Это – диалог автора, в первую очередь, с самим собой, поток сознания, выплеснувшийся наружу, подобно кипящей лаве, застывающей (но еще не застывшей) в виде стихотворения.
Это особый язык, он весь в движении, в развитии, он поражает своей нестандартностью. Никогда нельзя предугадать, какой будет следующая фраза (словосочетание, слово): это непрекращающееся творчество, творение как акт и, практически всегда, – как результат.
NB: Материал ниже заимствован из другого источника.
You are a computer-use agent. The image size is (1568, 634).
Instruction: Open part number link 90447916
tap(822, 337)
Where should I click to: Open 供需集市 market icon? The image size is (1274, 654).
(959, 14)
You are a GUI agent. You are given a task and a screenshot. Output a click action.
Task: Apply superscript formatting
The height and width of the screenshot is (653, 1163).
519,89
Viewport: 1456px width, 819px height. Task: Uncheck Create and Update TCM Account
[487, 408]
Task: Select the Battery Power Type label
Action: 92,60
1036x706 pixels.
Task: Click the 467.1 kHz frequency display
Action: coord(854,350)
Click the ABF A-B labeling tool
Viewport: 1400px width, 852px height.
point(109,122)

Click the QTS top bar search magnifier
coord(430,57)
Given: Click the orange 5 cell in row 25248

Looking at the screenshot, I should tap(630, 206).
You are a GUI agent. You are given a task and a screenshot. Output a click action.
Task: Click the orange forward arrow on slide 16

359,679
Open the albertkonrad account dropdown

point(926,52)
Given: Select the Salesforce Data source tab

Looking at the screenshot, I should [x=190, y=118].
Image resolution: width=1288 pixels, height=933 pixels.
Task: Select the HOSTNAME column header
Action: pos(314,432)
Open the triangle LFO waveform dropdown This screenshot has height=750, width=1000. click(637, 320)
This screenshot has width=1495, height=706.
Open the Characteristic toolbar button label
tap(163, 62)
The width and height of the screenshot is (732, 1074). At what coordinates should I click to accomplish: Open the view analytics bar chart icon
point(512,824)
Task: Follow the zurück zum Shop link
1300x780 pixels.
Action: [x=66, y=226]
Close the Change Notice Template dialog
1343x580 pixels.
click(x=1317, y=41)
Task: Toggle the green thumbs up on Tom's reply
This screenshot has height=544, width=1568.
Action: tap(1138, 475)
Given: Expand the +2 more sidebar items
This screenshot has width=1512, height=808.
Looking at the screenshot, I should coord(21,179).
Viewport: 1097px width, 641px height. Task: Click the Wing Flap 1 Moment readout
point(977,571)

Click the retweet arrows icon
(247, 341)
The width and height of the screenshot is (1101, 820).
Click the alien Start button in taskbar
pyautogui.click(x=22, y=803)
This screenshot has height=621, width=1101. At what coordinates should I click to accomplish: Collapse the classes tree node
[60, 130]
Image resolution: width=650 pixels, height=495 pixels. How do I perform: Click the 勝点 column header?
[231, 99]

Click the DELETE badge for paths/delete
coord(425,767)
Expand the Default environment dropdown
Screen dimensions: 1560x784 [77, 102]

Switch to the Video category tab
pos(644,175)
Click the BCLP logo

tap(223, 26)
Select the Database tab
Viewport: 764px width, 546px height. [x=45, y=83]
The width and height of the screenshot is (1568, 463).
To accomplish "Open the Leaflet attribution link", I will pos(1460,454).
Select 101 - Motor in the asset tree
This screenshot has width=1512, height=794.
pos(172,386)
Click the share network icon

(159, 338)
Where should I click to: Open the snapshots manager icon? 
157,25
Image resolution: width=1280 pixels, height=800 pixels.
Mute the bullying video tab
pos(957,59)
Стихи Исаянца могут быть написаны по поводу (именно – по поводу!) чего угодно, но истинной причиной высказывания, его главной побудительной силой у Исаянца, на мой взгляд, практически всегда является язык (ну как тут не вспомнить нобелевскую лекцию Бродского?), тот самый язык, который, при всей своей сакральности, тем не менее, хотя бы с формальной стороны (фонетика, графика, синтаксис, словообразование) дан нам в ощущении, а это значит, что моему стихийному структурализму есть за что ухватиться.

Не считая структурализм идеальным методом, все же воспользуюсь им, по той причине, что, на мой взгляд, он позволяет говорить о вещах заведомо субъективных с некоторой долей объективности.


Итак, каковы же, если и не законы (трудно говорить о законах по отношению
к живому, развивающемуся явлению, тем более, основываясь на весьма
ограниченном материале), то хотя бы приметы, родовые черты этого
необычного, необычайного языка – поэтики Исаянца?